SUPPLIED INFORMATION:
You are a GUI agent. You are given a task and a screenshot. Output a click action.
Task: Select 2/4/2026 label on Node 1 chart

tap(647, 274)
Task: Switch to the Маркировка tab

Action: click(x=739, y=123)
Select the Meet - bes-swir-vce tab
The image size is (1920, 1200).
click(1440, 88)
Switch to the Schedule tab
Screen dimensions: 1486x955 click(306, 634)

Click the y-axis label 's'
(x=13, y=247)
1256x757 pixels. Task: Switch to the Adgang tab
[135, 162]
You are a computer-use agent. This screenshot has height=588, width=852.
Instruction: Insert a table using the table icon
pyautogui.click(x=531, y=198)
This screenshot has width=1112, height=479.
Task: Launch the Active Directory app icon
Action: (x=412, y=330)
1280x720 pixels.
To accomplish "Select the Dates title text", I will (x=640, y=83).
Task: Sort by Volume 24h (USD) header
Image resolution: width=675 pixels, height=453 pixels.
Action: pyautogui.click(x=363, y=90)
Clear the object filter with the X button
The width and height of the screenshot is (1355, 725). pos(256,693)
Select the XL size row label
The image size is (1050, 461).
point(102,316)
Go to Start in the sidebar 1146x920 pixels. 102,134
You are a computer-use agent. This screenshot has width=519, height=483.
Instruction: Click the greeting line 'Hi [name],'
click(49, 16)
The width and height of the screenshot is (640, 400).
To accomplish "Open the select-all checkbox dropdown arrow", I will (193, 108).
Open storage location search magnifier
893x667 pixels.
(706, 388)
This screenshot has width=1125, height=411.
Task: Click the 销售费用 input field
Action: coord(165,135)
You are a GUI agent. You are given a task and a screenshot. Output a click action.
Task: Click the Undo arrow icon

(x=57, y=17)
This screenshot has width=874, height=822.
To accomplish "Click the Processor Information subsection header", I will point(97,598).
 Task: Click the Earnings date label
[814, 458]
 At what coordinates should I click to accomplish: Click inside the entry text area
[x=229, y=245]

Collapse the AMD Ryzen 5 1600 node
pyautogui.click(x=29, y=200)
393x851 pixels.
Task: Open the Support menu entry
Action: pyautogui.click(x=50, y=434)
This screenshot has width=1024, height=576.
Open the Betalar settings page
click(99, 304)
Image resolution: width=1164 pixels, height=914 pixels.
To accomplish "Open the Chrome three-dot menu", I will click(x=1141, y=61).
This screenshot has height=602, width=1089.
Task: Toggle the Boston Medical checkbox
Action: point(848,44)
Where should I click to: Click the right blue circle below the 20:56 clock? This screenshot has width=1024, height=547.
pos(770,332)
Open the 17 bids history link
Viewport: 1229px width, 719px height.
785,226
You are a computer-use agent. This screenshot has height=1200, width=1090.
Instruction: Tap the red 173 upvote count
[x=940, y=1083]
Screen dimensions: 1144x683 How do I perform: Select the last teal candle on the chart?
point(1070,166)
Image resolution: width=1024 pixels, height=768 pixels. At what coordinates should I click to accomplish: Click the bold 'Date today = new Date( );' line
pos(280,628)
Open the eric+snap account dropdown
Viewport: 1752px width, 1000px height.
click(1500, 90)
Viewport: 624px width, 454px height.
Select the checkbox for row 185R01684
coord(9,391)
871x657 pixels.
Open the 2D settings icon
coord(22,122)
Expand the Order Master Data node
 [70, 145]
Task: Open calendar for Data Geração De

TASK: Referring to the material above, set down exactly the lines between the line with "Go to Start" and the line with "The width and height of the screenshot is (640, 400).", inclusive, and no other lines.

EXERCISE SOLUTION:
Go to Start in the sidebar 1146x920 pixels. 102,134
You are a computer-use agent. This screenshot has width=519, height=483.
Instruction: Click the greeting line 'Hi [name],'
click(49, 16)
The width and height of the screenshot is (640, 400).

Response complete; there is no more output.